Initial population = $$32,100$$
For Year 1:
Increase = $$3\%$$ of $$32,100$$
To calculate $$3\%$$ of $$32,100$$, we can multiply $$32,100$$ by $$\frac{3}{100}$$.
$$32,100 \times \frac{3}{100} = 321 \times 3 = 963$$
Population after 1 year = $$32,100 + 963 = 33,063$$

**step5** Solving Part a: Population in 15 Years - Iterative Calculation

We continue this process for 14 more years, rounding the increase to the nearest whole number at each step:
Year 2: Population = $$33,063 + (33,063 \times 0.03 \approx 992) = 34,055$$
Year 3: Population = $$34,055 + (34,055 \times 0.03 \approx 1022) = 35,077$$
Year 4: Population = $$35,077 + (35,077 \times 0.03 \approx 1052) = 36,129$$
Year 5: Population = $$36,129 + (36,129 \times 0.03 \approx 1084) = 37,213$$
Year 6: Population = $$37,213 + (37,213 \times 0.03 \approx 1116) = 38,329$$
Year 7: Population = $$38,329 + (38,329 \times 0.03 \approx 1150) = 39,479$$
Year 8: Population = $$39,479 + (39,479 \times 0.03 \approx 1184) = 40,663$$
Year 9: Population = $$40,663 + (40,663 \times 0.03 \approx 1220) = 41,883$$
Year 10: Population = $$41,883 + (41,883 \times 0.03 \approx 1256) = 43,139$$
Year 11: Population = $$43,139 + (43,139 \times 0.03 \approx 1294) = 44,433$$
Year 12: Population = $$44,433 + (44,433 \times 0.03 \approx 1333) = 45,766$$
Year 13: Population = $$45,766 + (45,766 \times 0.03 \approx 1373) = 47,139$$
Year 14: Population = $$47,139 + (47,139 \times 0.03 \approx 1414) = 48,553$$
Year 15: Population = $$48,553 + (48,553 \times 0.03 \approx 1457) = 50,010$$
After 15 years, the population will be approximately $$50,010$$.

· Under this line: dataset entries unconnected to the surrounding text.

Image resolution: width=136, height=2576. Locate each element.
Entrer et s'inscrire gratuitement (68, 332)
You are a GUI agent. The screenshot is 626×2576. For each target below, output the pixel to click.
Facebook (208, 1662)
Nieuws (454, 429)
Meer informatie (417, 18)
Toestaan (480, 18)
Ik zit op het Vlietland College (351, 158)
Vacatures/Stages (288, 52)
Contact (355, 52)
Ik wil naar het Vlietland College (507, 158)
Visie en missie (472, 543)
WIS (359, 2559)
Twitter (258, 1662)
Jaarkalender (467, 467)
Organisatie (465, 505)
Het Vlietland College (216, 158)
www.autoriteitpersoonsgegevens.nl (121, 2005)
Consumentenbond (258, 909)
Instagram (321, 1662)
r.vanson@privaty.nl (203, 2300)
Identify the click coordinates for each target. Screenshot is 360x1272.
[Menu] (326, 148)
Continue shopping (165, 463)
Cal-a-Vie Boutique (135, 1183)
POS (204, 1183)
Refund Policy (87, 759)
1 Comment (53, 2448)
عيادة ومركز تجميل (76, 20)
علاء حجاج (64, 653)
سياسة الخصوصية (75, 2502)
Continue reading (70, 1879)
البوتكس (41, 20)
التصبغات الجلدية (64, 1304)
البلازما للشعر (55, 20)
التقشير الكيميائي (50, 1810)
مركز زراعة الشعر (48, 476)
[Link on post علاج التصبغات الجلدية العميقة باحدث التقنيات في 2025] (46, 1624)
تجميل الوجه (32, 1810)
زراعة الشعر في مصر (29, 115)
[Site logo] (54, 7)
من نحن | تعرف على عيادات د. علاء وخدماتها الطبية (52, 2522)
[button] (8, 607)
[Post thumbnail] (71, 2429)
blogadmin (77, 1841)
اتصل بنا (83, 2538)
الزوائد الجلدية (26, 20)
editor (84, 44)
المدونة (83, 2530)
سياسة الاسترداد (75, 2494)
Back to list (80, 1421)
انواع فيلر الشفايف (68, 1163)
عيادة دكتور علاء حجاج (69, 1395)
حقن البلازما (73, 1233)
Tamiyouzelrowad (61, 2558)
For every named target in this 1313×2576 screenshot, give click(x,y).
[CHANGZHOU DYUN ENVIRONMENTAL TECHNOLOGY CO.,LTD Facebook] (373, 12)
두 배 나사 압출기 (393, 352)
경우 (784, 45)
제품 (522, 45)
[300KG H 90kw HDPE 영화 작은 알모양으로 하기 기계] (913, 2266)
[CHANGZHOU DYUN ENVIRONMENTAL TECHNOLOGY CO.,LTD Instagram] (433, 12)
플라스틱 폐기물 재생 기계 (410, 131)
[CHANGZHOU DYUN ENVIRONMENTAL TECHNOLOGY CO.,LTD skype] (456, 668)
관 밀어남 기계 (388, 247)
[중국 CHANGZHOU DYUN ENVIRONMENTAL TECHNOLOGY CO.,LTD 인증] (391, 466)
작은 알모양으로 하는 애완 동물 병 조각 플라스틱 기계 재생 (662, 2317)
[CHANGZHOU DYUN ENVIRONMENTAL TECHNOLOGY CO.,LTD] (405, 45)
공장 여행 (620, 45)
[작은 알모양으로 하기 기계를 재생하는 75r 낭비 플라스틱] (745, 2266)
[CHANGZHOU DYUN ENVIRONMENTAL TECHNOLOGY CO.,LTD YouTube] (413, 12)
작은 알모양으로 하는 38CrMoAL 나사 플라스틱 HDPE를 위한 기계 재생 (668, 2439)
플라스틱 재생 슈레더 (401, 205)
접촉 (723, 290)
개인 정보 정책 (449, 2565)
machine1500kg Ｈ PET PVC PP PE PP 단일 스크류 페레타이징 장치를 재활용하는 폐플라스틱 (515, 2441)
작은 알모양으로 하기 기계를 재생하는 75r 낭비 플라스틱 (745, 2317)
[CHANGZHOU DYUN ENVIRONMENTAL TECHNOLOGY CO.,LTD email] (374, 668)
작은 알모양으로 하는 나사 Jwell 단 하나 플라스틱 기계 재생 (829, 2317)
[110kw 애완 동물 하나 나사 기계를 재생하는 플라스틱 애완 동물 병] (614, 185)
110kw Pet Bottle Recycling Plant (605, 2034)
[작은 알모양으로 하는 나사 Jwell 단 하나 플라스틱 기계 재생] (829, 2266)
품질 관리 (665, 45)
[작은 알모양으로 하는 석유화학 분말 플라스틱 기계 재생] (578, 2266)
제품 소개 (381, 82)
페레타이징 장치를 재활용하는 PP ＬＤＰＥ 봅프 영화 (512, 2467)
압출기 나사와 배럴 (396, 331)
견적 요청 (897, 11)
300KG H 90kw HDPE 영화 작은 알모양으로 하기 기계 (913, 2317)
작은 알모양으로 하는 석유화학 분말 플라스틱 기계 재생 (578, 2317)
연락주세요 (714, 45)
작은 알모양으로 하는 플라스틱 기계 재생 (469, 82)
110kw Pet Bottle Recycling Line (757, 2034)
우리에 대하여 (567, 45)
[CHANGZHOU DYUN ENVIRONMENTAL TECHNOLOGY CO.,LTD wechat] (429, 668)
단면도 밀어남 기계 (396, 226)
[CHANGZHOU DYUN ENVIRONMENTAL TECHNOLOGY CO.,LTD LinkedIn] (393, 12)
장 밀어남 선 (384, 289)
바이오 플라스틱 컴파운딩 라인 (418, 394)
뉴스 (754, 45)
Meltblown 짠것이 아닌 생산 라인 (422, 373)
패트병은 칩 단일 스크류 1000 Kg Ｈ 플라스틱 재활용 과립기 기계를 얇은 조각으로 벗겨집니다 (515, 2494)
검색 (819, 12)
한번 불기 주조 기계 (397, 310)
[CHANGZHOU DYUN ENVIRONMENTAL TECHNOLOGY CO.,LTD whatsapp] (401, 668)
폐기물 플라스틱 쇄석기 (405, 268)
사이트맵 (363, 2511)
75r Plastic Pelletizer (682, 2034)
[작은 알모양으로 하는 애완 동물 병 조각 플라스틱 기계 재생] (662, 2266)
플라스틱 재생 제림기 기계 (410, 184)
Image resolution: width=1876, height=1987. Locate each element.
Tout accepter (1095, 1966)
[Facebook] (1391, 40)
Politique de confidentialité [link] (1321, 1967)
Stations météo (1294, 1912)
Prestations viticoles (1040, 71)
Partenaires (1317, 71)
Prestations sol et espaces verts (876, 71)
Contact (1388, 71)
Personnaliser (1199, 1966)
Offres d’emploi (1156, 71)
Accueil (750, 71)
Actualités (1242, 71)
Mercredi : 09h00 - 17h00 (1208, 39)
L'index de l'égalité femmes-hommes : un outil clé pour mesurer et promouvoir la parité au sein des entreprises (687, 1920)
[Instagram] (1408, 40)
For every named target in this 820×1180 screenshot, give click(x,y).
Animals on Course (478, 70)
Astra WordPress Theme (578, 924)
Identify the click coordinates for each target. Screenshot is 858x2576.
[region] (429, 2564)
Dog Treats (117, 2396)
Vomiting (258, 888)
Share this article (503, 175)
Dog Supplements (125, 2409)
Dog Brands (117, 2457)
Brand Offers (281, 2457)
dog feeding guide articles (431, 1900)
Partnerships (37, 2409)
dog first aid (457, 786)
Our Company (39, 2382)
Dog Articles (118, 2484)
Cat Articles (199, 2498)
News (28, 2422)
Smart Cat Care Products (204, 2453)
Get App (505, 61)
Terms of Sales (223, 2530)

**step6** Solving Part b: Time to Double - Method

To find how long it will take for the population to double, we need to continue the year-by-year calculation until the population reaches or exceeds twice the initial population.
The initial population is $$32,100$$.
Double the population means $$32,100 \times 2 = 64,200$$.
We will continue calculating the population year by year from the population at the end of Year 15 until it reaches at least $$64,200$$.

**step7** Solving Part b: Time to Double - Iterative Calculation

Starting from the population after 15 years, which is $$50,010$$:
Year 16: Population = $$50,010 + (50,010 \times 0.03 \approx 1500) = 51,510$$
Year 17: Population = $$51,510 + (51,510 \times 0.03 \approx 1545) = 53,055$$
Year 18: Population = $$53,055 + (53,055 \times 0.03 \approx 1592) = 54,647$$
Year 19: Population = $$54,647 + (54,647 \times 0.03 \approx 1639) = 56,286$$
Year 20: Population = $$56,286 + (56,286 \times 0.03 \approx 1689) = 57,975$$
Year 21: Population = $$57,975 + (57,975 \times 0.03 \approx 1739) = 59,714$$
Year 22: Population = $$59,714 + (59,714 \times 0.03 \approx 1791) = 61,505$$
Year 23: Population = $$61,505 + (61,505 \times 0.03 \approx 1845) = 63,350$$
Year 24: Population = $$63,350 + (63,350 \times 0.03 \approx 1901) = 65,251$$
At the end of Year 23, the population is $$63,350$$, which is less than $$64,200$$. By the end of Year 24, the population is $$65,251$$, which is greater than $$64,200$$. Therefore, the population doubles during the 24th year.

**step8** Final Answer

a) The population will be approximately $$50,010$$ in 15 years.
b) It will take 24 years for the population to double.